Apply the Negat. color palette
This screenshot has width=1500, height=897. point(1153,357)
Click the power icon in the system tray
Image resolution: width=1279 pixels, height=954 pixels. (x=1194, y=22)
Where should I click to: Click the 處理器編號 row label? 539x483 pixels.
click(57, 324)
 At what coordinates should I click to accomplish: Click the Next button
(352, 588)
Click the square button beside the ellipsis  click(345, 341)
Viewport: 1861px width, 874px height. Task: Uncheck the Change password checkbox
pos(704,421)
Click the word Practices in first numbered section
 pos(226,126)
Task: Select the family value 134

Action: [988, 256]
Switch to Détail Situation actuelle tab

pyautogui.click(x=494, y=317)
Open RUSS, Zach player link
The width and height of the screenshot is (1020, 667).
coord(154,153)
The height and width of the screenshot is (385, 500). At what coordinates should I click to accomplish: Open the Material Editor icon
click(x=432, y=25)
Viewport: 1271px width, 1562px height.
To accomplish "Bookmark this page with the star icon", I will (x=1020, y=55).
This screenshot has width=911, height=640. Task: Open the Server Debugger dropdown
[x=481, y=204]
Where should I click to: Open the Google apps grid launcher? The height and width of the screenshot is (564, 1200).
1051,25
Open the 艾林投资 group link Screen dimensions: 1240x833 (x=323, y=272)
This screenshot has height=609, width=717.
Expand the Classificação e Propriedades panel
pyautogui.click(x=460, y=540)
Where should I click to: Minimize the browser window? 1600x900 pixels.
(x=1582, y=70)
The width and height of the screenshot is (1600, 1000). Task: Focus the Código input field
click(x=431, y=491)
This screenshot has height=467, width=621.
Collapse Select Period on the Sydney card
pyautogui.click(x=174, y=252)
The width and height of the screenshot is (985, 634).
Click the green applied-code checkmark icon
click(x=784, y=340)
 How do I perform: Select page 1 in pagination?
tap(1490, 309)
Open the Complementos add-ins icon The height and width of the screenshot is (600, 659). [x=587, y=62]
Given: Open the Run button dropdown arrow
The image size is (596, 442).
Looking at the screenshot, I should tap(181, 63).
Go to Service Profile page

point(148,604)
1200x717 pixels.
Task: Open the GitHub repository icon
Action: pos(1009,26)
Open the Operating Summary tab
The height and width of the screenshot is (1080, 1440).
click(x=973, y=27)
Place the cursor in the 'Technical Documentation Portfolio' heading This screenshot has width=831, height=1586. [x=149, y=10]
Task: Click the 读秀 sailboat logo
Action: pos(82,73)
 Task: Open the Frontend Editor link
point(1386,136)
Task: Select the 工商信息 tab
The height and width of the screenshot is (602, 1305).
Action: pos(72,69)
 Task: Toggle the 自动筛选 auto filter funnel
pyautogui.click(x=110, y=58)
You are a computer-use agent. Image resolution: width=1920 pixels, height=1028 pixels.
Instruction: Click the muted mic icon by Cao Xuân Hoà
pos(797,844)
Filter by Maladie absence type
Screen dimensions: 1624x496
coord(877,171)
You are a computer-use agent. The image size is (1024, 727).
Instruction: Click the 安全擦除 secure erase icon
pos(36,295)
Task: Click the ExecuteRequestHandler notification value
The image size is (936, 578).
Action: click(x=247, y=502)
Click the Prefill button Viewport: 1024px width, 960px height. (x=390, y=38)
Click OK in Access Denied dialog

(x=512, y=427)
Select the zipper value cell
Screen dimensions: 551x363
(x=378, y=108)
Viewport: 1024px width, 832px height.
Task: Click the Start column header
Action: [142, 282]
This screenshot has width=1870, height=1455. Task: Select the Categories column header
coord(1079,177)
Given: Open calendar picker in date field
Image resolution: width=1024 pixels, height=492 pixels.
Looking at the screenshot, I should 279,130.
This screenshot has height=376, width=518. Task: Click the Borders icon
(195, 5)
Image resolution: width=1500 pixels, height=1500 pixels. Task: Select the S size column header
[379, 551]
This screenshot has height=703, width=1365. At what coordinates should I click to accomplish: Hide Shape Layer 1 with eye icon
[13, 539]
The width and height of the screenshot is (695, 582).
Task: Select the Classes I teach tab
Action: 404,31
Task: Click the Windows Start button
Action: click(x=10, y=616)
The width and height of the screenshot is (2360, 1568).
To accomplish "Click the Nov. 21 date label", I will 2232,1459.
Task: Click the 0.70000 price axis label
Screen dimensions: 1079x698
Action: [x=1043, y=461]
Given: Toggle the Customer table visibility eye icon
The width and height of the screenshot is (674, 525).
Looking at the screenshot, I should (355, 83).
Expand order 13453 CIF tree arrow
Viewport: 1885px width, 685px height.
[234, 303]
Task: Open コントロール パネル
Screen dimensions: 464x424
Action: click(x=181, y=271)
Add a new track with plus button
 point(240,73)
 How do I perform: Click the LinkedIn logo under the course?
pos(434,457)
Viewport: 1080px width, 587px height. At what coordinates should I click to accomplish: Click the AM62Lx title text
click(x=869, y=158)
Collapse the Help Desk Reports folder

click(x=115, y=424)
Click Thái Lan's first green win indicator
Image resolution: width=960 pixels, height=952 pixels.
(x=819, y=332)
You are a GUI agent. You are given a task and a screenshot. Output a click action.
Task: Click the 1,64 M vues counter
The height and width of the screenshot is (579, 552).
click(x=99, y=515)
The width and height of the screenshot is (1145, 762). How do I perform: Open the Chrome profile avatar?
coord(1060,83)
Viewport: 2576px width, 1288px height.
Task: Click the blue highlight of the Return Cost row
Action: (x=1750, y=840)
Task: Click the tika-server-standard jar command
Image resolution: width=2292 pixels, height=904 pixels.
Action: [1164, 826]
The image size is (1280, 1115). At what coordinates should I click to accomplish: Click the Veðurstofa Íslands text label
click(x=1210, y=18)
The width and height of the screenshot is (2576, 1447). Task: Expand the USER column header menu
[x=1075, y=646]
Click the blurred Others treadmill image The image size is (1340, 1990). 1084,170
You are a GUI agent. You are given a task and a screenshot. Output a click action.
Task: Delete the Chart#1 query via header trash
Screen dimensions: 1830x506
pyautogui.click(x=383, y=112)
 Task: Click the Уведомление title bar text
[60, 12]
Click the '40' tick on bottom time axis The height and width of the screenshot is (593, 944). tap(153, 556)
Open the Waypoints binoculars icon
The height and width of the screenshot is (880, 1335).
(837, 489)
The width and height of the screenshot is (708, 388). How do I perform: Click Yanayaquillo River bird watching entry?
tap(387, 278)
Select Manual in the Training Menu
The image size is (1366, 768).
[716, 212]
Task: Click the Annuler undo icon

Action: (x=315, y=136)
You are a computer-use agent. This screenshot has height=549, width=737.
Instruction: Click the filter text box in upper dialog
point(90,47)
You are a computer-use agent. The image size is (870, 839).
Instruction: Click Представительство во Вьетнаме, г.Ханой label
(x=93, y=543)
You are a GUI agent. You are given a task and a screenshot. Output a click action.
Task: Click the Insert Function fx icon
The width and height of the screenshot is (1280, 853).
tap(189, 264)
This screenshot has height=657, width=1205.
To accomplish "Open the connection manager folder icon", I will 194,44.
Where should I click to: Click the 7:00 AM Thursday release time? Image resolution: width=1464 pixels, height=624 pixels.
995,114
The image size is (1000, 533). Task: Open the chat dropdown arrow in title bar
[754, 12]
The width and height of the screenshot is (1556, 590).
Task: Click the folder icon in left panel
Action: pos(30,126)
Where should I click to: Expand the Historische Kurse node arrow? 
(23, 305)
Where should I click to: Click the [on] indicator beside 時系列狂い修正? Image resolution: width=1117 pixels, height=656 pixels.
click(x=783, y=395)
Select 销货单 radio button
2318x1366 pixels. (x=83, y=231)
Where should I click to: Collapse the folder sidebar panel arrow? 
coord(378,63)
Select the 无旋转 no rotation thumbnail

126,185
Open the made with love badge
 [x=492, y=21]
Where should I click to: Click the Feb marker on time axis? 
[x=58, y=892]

━━━━━━━━

*Problem description*. All of the data, from the first line to the last, should be written out exactly.

*Written answer*.
Apply the Negat. color palette
This screenshot has width=1500, height=897. point(1153,357)
Click the power icon in the system tray
Image resolution: width=1279 pixels, height=954 pixels. (x=1194, y=22)
Where should I click to: Click the 處理器編號 row label? 539x483 pixels.
click(57, 324)
 At what coordinates should I click to accomplish: Click the Next button
(352, 588)
Click the square button beside the ellipsis  click(345, 341)
Viewport: 1861px width, 874px height. Task: Uncheck the Change password checkbox
pos(704,421)
Click the word Practices in first numbered section
 pos(226,126)
Task: Select the family value 134

Action: [988, 256]
Switch to Détail Situation actuelle tab

pyautogui.click(x=494, y=317)
Open RUSS, Zach player link
The width and height of the screenshot is (1020, 667).
coord(154,153)
The height and width of the screenshot is (385, 500). At what coordinates should I click to accomplish: Open the Material Editor icon
click(x=432, y=25)
Viewport: 1271px width, 1562px height.
To accomplish "Bookmark this page with the star icon", I will (x=1020, y=55).
This screenshot has width=911, height=640. Task: Open the Server Debugger dropdown
[x=481, y=204]
Where should I click to: Open the Google apps grid launcher? The height and width of the screenshot is (564, 1200).
1051,25
Open the 艾林投资 group link Screen dimensions: 1240x833 (x=323, y=272)
This screenshot has height=609, width=717.
Expand the Classificação e Propriedades panel
pyautogui.click(x=460, y=540)
Where should I click to: Minimize the browser window? 1600x900 pixels.
(x=1582, y=70)
The width and height of the screenshot is (1600, 1000). Task: Focus the Código input field
click(x=431, y=491)
This screenshot has height=467, width=621.
Collapse Select Period on the Sydney card
pyautogui.click(x=174, y=252)
The width and height of the screenshot is (985, 634).
Click the green applied-code checkmark icon
click(x=784, y=340)
 How do I perform: Select page 1 in pagination?
tap(1490, 309)
Open the Complementos add-ins icon The height and width of the screenshot is (600, 659). [x=587, y=62]
Given: Open the Run button dropdown arrow
The image size is (596, 442).
Looking at the screenshot, I should tap(181, 63).
Go to Service Profile page

point(148,604)
1200x717 pixels.
Task: Open the GitHub repository icon
Action: pos(1009,26)
Open the Operating Summary tab
The height and width of the screenshot is (1080, 1440).
click(x=973, y=27)
Place the cursor in the 'Technical Documentation Portfolio' heading This screenshot has width=831, height=1586. [x=149, y=10]
Task: Click the 读秀 sailboat logo
Action: pos(82,73)
 Task: Open the Frontend Editor link
point(1386,136)
Task: Select the 工商信息 tab
The height and width of the screenshot is (602, 1305).
Action: pos(72,69)
 Task: Toggle the 自动筛选 auto filter funnel
pyautogui.click(x=110, y=58)
You are a computer-use agent. Image resolution: width=1920 pixels, height=1028 pixels.
Instruction: Click the muted mic icon by Cao Xuân Hoà
pos(797,844)
Filter by Maladie absence type
Screen dimensions: 1624x496
coord(877,171)
You are a computer-use agent. The image size is (1024, 727).
Instruction: Click the 安全擦除 secure erase icon
pos(36,295)
Task: Click the ExecuteRequestHandler notification value
The image size is (936, 578).
Action: click(x=247, y=502)
Click the Prefill button Viewport: 1024px width, 960px height. (x=390, y=38)
Click OK in Access Denied dialog

(x=512, y=427)
Select the zipper value cell
Screen dimensions: 551x363
(x=378, y=108)
Viewport: 1024px width, 832px height.
Task: Click the Start column header
Action: [142, 282]
This screenshot has width=1870, height=1455. Task: Select the Categories column header
coord(1079,177)
Given: Open calendar picker in date field
Image resolution: width=1024 pixels, height=492 pixels.
Looking at the screenshot, I should 279,130.
This screenshot has height=376, width=518. Task: Click the Borders icon
(195, 5)
Image resolution: width=1500 pixels, height=1500 pixels. Task: Select the S size column header
[379, 551]
This screenshot has height=703, width=1365. At what coordinates should I click to accomplish: Hide Shape Layer 1 with eye icon
[13, 539]
The width and height of the screenshot is (695, 582).
Task: Select the Classes I teach tab
Action: 404,31
Task: Click the Windows Start button
Action: click(x=10, y=616)
The width and height of the screenshot is (2360, 1568).
To accomplish "Click the Nov. 21 date label", I will 2232,1459.
Task: Click the 0.70000 price axis label
Screen dimensions: 1079x698
Action: [x=1043, y=461]
Given: Toggle the Customer table visibility eye icon
The width and height of the screenshot is (674, 525).
Looking at the screenshot, I should (355, 83).
Expand order 13453 CIF tree arrow
Viewport: 1885px width, 685px height.
[234, 303]
Task: Open コントロール パネル
Screen dimensions: 464x424
Action: click(x=181, y=271)
Add a new track with plus button
 point(240,73)
 How do I perform: Click the LinkedIn logo under the course?
pos(434,457)
Viewport: 1080px width, 587px height. At what coordinates should I click to accomplish: Click the AM62Lx title text
click(x=869, y=158)
Collapse the Help Desk Reports folder

click(x=115, y=424)
Click Thái Lan's first green win indicator
Image resolution: width=960 pixels, height=952 pixels.
(x=819, y=332)
You are a GUI agent. You are given a task and a screenshot. Output a click action.
Task: Click the 1,64 M vues counter
The height and width of the screenshot is (579, 552).
click(x=99, y=515)
The width and height of the screenshot is (1145, 762). How do I perform: Open the Chrome profile avatar?
coord(1060,83)
Viewport: 2576px width, 1288px height.
Task: Click the blue highlight of the Return Cost row
Action: (x=1750, y=840)
Task: Click the tika-server-standard jar command
Image resolution: width=2292 pixels, height=904 pixels.
Action: [1164, 826]
The image size is (1280, 1115). At what coordinates should I click to accomplish: Click the Veðurstofa Íslands text label
click(x=1210, y=18)
The width and height of the screenshot is (2576, 1447). Task: Expand the USER column header menu
[x=1075, y=646]
Click the blurred Others treadmill image The image size is (1340, 1990). 1084,170
You are a GUI agent. You are given a task and a screenshot. Output a click action.
Task: Delete the Chart#1 query via header trash
Screen dimensions: 1830x506
pyautogui.click(x=383, y=112)
 Task: Click the Уведомление title bar text
[60, 12]
Click the '40' tick on bottom time axis The height and width of the screenshot is (593, 944). tap(153, 556)
Open the Waypoints binoculars icon
The height and width of the screenshot is (880, 1335).
(837, 489)
The width and height of the screenshot is (708, 388). How do I perform: Click Yanayaquillo River bird watching entry?
tap(387, 278)
Select Manual in the Training Menu
The image size is (1366, 768).
[716, 212]
Task: Click the Annuler undo icon

Action: (x=315, y=136)
You are a computer-use agent. This screenshot has height=549, width=737.
Instruction: Click the filter text box in upper dialog
point(90,47)
You are a computer-use agent. The image size is (870, 839).
Instruction: Click Представительство во Вьетнаме, г.Ханой label
(x=93, y=543)
You are a GUI agent. You are given a task and a screenshot. Output a click action.
Task: Click the Insert Function fx icon
The width and height of the screenshot is (1280, 853).
tap(189, 264)
This screenshot has height=657, width=1205.
To accomplish "Open the connection manager folder icon", I will 194,44.
Where should I click to: Click the 7:00 AM Thursday release time? Image resolution: width=1464 pixels, height=624 pixels.
995,114
The image size is (1000, 533). Task: Open the chat dropdown arrow in title bar
[754, 12]
The width and height of the screenshot is (1556, 590).
Task: Click the folder icon in left panel
Action: pos(30,126)
Where should I click to: Expand the Historische Kurse node arrow? 
(23, 305)
Where should I click to: Click the [on] indicator beside 時系列狂い修正? Image resolution: width=1117 pixels, height=656 pixels.
click(x=783, y=395)
Select 销货单 radio button
2318x1366 pixels. (x=83, y=231)
Where should I click to: Collapse the folder sidebar panel arrow? 
coord(378,63)
Select the 无旋转 no rotation thumbnail

126,185
Open the made with love badge
 [x=492, y=21]
Where should I click to: Click the Feb marker on time axis? 
[x=58, y=892]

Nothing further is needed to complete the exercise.